Moore Marriott, real name George Thomas Moore Marriott had starred in silent films before the First World war and had appeared in leading roles in the late 1920's. By the 1930's he had started to specialise in character roles. His first appearance with Will Hay was one for which he was un-credited and it was as the stable boy in the 1935 film 'Dandy Dick'

He came from a theatrical family and had made his stage debut at the age of five. He had originally planned on a career as an architect, but later abandoned the idea and went into films to exploit the uncanny knack that he had in the art of disguise, very often playing the old man who invariably would be many years older than his real self. Moore Marriott appeared in seven films with Will Hay.
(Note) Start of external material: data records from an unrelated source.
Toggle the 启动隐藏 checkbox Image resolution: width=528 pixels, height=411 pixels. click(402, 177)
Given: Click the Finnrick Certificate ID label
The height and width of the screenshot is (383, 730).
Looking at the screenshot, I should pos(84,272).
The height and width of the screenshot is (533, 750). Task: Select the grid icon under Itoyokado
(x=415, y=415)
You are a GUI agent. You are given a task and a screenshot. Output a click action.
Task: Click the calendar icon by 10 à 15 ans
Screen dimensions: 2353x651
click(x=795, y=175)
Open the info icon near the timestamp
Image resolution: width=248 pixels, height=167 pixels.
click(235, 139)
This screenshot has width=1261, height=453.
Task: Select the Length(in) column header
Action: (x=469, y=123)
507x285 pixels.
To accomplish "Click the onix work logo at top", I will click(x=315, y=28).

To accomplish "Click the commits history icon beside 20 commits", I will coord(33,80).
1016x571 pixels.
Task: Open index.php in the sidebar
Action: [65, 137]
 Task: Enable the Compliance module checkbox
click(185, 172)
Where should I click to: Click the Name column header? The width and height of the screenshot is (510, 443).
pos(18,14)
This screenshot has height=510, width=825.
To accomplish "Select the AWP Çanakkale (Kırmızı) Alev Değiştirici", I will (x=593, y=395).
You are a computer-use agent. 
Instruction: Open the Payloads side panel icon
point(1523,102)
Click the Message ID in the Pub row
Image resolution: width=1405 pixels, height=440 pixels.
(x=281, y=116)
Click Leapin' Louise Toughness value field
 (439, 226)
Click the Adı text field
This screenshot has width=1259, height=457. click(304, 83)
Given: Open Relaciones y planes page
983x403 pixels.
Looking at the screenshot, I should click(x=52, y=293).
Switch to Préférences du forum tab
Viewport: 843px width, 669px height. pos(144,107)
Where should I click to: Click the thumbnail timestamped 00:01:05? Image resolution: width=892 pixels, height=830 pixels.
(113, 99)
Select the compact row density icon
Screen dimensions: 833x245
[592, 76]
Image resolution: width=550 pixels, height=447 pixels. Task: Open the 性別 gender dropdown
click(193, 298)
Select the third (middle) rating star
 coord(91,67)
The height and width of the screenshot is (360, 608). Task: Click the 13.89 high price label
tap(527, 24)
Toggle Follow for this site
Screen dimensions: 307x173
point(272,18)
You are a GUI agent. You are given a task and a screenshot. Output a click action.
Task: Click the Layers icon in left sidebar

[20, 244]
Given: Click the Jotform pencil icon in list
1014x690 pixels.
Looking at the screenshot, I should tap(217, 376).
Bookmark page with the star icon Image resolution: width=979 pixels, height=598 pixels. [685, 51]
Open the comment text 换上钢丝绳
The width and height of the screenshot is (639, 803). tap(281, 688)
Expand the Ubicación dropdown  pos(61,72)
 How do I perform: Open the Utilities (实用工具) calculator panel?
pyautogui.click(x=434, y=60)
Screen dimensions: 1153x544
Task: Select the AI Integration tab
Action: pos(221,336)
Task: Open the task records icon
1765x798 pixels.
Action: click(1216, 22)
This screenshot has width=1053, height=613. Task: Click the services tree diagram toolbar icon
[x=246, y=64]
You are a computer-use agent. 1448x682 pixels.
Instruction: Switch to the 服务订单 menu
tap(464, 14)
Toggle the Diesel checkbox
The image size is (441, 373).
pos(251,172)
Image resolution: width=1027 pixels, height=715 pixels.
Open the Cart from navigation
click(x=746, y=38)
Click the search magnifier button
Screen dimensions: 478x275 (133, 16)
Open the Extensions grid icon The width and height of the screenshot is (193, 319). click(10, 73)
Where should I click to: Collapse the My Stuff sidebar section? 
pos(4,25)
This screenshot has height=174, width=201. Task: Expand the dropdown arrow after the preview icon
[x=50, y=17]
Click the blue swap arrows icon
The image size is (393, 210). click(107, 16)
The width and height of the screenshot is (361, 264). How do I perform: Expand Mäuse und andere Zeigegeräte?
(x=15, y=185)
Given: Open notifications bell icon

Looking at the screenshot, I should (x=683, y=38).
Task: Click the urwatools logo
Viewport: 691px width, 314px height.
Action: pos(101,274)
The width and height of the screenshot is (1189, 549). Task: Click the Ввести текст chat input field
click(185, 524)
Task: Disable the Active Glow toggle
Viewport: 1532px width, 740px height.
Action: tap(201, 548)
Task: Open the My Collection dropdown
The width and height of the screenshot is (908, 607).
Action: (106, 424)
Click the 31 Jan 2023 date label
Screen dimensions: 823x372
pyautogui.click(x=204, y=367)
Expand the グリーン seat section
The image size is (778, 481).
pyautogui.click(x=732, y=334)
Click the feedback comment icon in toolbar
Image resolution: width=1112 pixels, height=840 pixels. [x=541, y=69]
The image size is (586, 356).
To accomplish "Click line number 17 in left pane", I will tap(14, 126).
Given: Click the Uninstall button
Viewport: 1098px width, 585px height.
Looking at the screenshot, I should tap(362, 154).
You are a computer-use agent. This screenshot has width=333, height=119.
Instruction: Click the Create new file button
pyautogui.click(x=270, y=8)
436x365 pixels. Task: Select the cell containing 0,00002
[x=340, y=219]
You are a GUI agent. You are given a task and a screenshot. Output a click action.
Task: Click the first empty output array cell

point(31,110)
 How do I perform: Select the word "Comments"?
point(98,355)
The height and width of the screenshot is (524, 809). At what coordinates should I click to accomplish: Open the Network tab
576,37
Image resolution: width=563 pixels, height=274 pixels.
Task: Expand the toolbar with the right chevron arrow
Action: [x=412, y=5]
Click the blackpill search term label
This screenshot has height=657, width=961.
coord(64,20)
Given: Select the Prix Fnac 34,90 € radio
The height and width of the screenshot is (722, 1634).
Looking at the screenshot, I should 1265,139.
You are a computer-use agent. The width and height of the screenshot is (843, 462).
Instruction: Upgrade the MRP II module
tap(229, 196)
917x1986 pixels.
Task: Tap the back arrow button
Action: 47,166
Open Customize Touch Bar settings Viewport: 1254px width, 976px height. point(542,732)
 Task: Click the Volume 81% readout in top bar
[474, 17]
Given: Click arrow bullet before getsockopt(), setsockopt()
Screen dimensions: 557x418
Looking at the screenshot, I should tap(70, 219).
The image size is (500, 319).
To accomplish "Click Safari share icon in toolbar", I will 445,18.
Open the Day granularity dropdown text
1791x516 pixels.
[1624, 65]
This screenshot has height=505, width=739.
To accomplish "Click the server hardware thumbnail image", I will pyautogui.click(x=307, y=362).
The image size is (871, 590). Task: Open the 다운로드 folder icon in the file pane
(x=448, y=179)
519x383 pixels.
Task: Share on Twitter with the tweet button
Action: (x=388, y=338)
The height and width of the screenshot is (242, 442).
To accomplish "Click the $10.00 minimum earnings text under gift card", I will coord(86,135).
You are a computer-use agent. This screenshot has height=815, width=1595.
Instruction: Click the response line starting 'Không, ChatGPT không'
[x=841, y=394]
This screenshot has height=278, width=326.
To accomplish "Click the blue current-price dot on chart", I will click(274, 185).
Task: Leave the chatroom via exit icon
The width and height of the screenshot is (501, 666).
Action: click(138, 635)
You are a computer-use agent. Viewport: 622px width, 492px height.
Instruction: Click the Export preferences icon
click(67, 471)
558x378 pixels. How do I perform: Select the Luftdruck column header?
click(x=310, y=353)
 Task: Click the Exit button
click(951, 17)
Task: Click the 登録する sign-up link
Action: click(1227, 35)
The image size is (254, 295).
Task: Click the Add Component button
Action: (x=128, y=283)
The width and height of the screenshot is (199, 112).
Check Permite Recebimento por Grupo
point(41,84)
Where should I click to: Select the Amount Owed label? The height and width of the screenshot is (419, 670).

He went on to feature in many other films with Arthur Askey and The Crazy Gang. He also played in notable dramatic roles like as the shepherd in 'Owd Bob' with Will Fyffe and in 'The History of Mr Polly.' Moore Marriott died in December 1949 aged sixty-four. He had out lived his screen partner Will Hay by eight months. At the time of his death he was keeping a grocers store in Bognor Regis. His partnership with Will Hay and Graham Moffatt was one of the finest that the British cinema as come up with and few doubt if it's comic hilarity can ever be bettered.